In the event of radial shocks exerted in the direction of the plane of the instrument case, these shocks cause oscillating weight 1 to generate a mechanical power substantially exceeding that provided in the normal use of the instrument, weight 1 pivots about stud 8 (FIG. 2). At this moment, if the movement of ring 5 occurs in the direction of arrow G1, end 30 of weight 1 moves towards the centre of ring 5 along the direction of arrow A1 and end 31 of weight 1 moves away from the centre of ring 5 along the direction of arrow B1. As the path travelled by the periphery of oscillating weight 1 is at a small distance from support bearing 2 (see FIGS. 1 and 4), forming part of the case, zone 32 of end 31 of weight 1 comes into contact with bearing raceway 2 and brakes weight 1. Likewise, if the movement of ring 5 occurs in the direction of arrow G2, end 31 of weight 1 moves towards the centre of the ring along the direction of arrow B2, as end 30 moves away therefrom along the direction of arrow A2 and it is zone 33 of end 30 of weight 1 which comes into contact with bearing raceway 2 to brake the weight.

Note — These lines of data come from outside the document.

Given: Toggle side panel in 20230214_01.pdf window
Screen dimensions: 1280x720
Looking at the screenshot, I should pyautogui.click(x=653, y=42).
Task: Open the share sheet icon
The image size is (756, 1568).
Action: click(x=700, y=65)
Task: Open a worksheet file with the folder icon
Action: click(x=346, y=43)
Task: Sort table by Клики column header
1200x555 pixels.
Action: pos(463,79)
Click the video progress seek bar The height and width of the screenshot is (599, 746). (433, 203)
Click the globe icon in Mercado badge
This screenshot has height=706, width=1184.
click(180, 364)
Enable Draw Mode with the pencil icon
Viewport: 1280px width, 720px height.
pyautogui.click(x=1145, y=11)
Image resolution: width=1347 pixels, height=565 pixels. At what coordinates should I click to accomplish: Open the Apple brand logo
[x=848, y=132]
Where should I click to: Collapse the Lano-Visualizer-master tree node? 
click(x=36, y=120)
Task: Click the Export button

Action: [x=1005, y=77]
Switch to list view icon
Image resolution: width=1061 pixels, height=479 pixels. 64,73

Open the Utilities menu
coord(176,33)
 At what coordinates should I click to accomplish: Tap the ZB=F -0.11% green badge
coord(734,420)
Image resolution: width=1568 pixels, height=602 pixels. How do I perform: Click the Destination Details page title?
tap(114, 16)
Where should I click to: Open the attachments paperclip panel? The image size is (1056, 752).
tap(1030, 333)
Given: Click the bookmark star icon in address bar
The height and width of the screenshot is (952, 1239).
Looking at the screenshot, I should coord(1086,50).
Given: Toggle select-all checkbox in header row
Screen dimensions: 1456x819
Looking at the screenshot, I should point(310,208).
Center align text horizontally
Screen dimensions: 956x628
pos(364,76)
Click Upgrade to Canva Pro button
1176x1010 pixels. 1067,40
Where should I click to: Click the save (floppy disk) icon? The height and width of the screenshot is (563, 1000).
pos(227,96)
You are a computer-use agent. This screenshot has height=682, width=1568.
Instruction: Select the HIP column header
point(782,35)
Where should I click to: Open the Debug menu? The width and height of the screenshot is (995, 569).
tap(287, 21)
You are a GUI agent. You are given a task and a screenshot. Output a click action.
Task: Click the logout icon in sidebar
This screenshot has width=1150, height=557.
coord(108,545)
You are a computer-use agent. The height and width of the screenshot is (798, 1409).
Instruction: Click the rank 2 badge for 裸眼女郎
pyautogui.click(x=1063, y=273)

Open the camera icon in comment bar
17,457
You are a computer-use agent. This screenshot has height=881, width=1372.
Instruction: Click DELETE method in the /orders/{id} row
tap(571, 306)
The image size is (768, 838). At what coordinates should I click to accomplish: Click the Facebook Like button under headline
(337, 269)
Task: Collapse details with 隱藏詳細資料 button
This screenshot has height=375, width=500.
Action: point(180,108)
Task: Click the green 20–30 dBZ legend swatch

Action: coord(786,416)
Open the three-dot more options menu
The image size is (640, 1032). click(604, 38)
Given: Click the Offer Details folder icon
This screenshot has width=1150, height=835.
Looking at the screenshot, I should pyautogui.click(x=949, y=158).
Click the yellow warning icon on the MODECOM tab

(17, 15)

The manner of elastically mounting weight 1 on support ring 5 is not limited to the embodiment shown in FIGS. 2 and 3. One could, for example, only have pivoting stud 8, on ring 5, and arms 6 and 7 could each be replaced by a spring anchored in the ring and resting in the radial direction on end 30 or 31 respectively of weight 1. Whichever construction is selected, the elastic constant of the arm or spring will be selected so that braking of the weight occurs as soon as the acceleration to which the oscillating weight is subjected exceeds that occurring in normal use, thus exceeds a certain limit. A weight acceleration of 500 g as a limit value is willingly cited.
So far one has been concerned with tangential braking, i.e. that which is exerted on the weight tangentially to the lateral peripheral edge thereof, in the event of radial shocks. This braking prevents in particular, breakage of the teeth of the wheel (not shown) mounted on support ring 5 when such wheel drives an electric generator. In order for this generator to generate sufficient voltage across its terminals, it is necessary to have available between the wheel and the generator a gear ratio of approximately 100. In the event of a shock, the generator rotor can be considered locked, as is the intermediate wheel and pinion inserted between said generator and said fly wheel (see aforecited European Patent No. A-0 326 312). Thus, the stress in the teeth of one of the wheel and pinions of the kinematic chain becomes very high because of the added inertia of the generator rotor and these teeth break if nothing is provided to limit the variation in power generated by the the weight.
In order to make tangential and lateral braking possible, the path travelled by the weight is situated at a small distance from the support raceway forming part of the cage of the instrument, the weight mounted elastically on the support ring coming into contact with the bearing ring during significant shocks.
The bearing raceway forming part of the cage of the instrument can be executed in different ways. A first way is shown in FIG. 1. Here, bearing raceway 2 includes a first bearing ring 14 forming part of middle part 15 of case 5 and a second ring 16 forming part of back cover 17 of the same case. It will be noted that a space 18 is arranged between the two rings, a space in which a projection 19 battlement-shaped arranged on the outer edge of weight 1 can rotate. On either side of projection 19, weight 1 has respectively a first arc-shaped zone 40 capable of coming into contact with first bearing ring 14 and a second arc-shaped zone 41 capable of coming into contact with second bearing ring 16 in order to assure the claimed braking effect. Battlement-shaped projection 19 inserted between the two rings has the purpose of limiting the shake which the weight could take during axial shocks, i.e. directed in the direction of the shaft about which the weight rotates, these shocks being able to lead to breakage of the shaft carrying the weight if this limitation did not exist.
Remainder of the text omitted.